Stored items
○ ○ ○ ○ ○ ○ ○

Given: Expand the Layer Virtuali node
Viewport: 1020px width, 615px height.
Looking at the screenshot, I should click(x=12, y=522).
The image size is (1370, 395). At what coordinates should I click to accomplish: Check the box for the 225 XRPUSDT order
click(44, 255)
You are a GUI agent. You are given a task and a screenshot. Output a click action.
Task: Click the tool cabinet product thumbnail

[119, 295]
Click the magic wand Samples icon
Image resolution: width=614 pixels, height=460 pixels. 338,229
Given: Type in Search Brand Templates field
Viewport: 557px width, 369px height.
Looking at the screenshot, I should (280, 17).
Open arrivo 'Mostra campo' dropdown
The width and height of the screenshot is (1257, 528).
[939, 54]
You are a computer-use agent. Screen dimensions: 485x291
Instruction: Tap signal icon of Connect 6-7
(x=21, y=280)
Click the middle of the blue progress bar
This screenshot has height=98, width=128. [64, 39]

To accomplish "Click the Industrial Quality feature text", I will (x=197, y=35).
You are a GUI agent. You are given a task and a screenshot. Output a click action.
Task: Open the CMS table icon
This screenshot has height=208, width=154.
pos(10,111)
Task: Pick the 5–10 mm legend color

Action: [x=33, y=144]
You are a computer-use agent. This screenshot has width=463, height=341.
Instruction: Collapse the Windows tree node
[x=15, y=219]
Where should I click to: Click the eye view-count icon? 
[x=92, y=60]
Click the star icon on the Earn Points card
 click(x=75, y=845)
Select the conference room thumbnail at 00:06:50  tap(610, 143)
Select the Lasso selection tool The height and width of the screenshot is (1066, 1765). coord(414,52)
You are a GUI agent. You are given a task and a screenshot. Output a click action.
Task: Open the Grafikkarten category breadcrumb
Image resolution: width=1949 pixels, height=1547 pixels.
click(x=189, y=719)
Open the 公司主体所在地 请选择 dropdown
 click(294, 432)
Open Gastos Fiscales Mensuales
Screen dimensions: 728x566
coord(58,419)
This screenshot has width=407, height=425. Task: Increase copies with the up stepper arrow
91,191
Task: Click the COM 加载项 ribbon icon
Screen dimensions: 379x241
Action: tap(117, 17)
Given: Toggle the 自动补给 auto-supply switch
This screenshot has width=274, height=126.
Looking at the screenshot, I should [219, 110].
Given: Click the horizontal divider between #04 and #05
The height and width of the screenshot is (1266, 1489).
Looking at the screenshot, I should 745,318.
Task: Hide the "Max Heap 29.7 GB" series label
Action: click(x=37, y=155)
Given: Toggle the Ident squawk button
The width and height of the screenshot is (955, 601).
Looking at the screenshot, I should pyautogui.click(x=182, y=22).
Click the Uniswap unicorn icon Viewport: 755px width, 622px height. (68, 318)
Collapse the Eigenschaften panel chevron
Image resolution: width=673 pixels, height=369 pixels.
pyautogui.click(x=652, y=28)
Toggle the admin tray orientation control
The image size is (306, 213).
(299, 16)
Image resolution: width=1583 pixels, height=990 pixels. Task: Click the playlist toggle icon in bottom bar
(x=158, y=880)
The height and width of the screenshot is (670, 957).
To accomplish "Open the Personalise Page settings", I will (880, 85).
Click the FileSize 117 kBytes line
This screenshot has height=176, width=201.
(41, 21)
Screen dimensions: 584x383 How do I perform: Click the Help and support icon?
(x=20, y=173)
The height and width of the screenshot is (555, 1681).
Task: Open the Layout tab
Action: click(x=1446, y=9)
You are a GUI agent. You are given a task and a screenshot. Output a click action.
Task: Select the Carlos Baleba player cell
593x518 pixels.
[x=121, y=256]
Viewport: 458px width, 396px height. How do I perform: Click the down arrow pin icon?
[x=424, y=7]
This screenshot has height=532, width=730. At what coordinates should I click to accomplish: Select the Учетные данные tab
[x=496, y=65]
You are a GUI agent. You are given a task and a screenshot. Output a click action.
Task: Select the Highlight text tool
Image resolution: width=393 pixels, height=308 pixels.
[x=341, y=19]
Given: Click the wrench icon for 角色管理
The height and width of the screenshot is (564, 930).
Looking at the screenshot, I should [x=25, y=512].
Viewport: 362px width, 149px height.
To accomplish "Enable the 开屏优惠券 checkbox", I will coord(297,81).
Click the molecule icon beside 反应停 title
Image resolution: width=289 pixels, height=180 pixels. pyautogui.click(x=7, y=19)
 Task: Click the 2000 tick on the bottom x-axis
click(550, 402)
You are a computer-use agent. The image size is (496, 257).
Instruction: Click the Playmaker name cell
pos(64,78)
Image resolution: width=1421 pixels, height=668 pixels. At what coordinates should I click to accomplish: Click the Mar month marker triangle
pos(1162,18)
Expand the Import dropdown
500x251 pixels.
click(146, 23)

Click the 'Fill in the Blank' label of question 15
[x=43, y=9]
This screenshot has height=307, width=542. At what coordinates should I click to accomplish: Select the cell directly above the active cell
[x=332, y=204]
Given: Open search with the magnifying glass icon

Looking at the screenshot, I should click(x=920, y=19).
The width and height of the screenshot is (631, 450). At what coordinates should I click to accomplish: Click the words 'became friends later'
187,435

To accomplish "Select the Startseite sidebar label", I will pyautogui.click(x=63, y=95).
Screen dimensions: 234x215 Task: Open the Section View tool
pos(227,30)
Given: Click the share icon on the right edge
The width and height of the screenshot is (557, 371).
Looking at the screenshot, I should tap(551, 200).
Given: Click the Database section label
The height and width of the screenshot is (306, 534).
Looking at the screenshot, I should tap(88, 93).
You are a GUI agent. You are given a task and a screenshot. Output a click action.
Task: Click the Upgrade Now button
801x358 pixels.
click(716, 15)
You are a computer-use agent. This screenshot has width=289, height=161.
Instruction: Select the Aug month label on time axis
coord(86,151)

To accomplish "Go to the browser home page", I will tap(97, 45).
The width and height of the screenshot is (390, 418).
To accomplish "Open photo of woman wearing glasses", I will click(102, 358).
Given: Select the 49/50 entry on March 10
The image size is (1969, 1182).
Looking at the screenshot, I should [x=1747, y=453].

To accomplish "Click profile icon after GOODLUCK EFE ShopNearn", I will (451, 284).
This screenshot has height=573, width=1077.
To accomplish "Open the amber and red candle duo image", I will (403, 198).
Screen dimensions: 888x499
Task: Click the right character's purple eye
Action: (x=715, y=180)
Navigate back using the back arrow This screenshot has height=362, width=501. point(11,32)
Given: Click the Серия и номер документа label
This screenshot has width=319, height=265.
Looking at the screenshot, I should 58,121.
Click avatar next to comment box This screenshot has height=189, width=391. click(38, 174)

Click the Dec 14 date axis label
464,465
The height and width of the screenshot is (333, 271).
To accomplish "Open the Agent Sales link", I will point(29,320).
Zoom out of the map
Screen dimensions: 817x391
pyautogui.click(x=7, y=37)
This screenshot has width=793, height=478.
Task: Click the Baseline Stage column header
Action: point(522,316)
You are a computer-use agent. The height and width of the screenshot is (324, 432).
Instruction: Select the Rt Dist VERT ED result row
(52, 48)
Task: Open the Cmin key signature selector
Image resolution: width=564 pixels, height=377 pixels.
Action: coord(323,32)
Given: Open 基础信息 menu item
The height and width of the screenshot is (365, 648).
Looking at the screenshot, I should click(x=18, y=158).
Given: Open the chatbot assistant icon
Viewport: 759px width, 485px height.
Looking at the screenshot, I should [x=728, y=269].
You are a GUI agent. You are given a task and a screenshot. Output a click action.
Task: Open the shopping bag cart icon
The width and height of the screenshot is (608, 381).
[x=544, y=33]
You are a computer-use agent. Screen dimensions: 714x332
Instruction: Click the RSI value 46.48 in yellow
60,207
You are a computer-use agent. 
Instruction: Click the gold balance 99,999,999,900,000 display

○ ○ ○ ○ ○ ○ ○

_WHAT THE EXERCISE ASKS_: The lines to extract from the data above begin with the line containing "This screenshot has height=307, width=542." and end with the line containing "This screenshot has height=573, width=1077.". Extract them exactly, including both.

_OUTPUT FOR THIS EXERCISE_:
This screenshot has height=307, width=542. At what coordinates should I click to accomplish: Select the cell directly above the active cell
[x=332, y=204]
Given: Open search with the magnifying glass icon

Looking at the screenshot, I should click(x=920, y=19).
The width and height of the screenshot is (631, 450). At what coordinates should I click to accomplish: Click the words 'became friends later'
187,435

To accomplish "Select the Startseite sidebar label", I will pyautogui.click(x=63, y=95).
Screen dimensions: 234x215 Task: Open the Section View tool
pos(227,30)
Given: Click the share icon on the right edge
The width and height of the screenshot is (557, 371).
Looking at the screenshot, I should tap(551, 200).
Given: Click the Database section label
The height and width of the screenshot is (306, 534).
Looking at the screenshot, I should tap(88, 93).
You are a GUI agent. You are given a task and a screenshot. Output a click action.
Task: Click the Upgrade Now button
801x358 pixels.
click(716, 15)
You are a computer-use agent. This screenshot has width=289, height=161.
Instruction: Select the Aug month label on time axis
coord(86,151)

To accomplish "Go to the browser home page", I will tap(97, 45).
The width and height of the screenshot is (390, 418).
To accomplish "Open photo of woman wearing glasses", I will click(102, 358).
Given: Select the 49/50 entry on March 10
The image size is (1969, 1182).
Looking at the screenshot, I should [x=1747, y=453].

To accomplish "Click profile icon after GOODLUCK EFE ShopNearn", I will (451, 284).
This screenshot has height=573, width=1077.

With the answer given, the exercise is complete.